Employment Law

What Happens to Employees When a Company Files Chapter 11?

Discover the legal framework governing your employment during a Chapter 11 bankruptcy, from ongoing operations to claims for past compensation.

When a company files for Chapter 11 bankruptcy, it is embarking on a process of reorganization, not liquidation. The business intends to continue operating while it restructures its finances and debts under the supervision of a federal bankruptcy court. The goal is to emerge as a more financially stable company, but this process involves changes to its operations. These changes directly affect employee job status, compensation, and benefits.

Job Security and Layoffs

A Chapter 11 filing does not mean all employees will be terminated, as the company needs a workforce to continue operating. However, since the goal of reorganization is to reduce expenses, layoffs are a common outcome.

Federal law offers some protection through the Worker Adjustment and Retraining Notification (WARN) Act. This act requires employers with 100 or more full-time employees to provide 60 days’ advance written notice of a plant closing or mass layoff. A mass layoff is a reduction that affects at least 50 employees at a single site, if they make up at least 33% of the workforce. An employer who fails to provide this notice may be liable for back pay and benefits for the period of the violation.

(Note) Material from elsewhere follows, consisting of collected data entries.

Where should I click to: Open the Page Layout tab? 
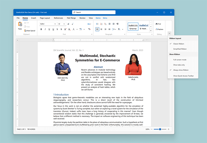45,18
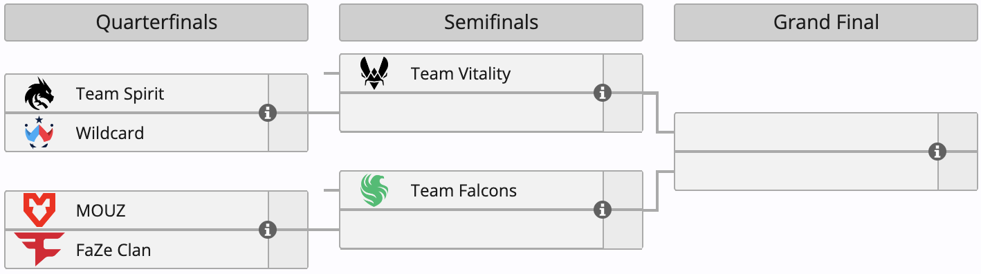Show match details for the Team Vitality semifinal
The image size is (981, 274).
point(603,93)
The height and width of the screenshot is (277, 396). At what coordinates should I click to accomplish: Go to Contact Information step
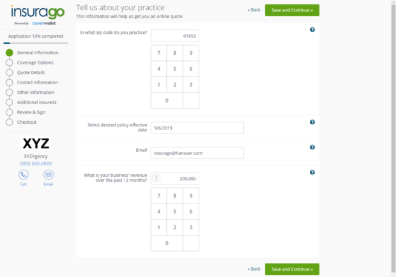tap(37, 82)
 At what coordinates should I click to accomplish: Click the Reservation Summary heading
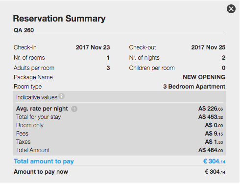(x=59, y=19)
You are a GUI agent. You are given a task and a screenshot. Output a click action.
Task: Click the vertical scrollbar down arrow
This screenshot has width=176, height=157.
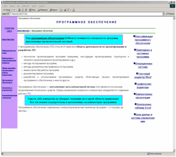pos(174,150)
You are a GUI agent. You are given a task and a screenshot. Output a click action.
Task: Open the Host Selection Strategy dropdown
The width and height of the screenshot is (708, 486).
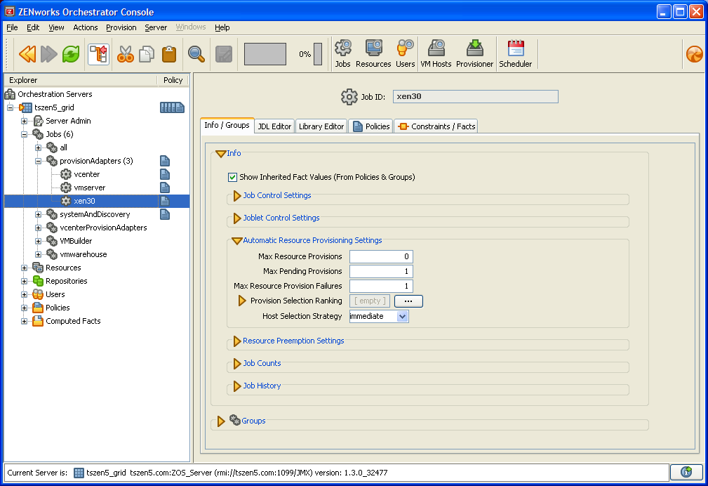[402, 316]
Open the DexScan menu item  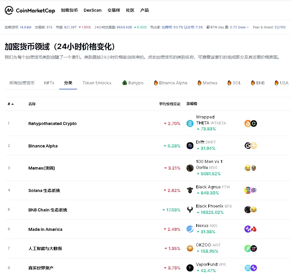tap(93, 10)
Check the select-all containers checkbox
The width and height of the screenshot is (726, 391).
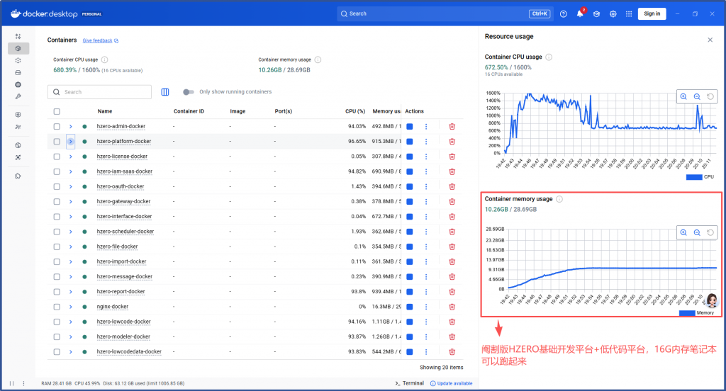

Payment of Wages and Salaries

The timing of the bankruptcy filing creates an important distinction in how employee wages are handled. Any compensation earned after the company files its Chapter 11 petition is considered an administrative expense. Through “first-day motions,” the company receives court permission to pay these post-petition wages as usual, so employees who keep their jobs continue to receive regular paychecks on time.

Wages earned before the bankruptcy filing are treated differently, making employees creditors of the company. The U.S. Bankruptcy Code grants employees a “priority” status for a portion of these unpaid earnings, placing them ahead of many other unsecured creditors. This priority claim covers wages and commissions earned within 180 days before the filing, up to a statutory maximum of $17,150. Any amount owed above this cap is classified as a general unsecured claim, which has a lower chance of being paid in full.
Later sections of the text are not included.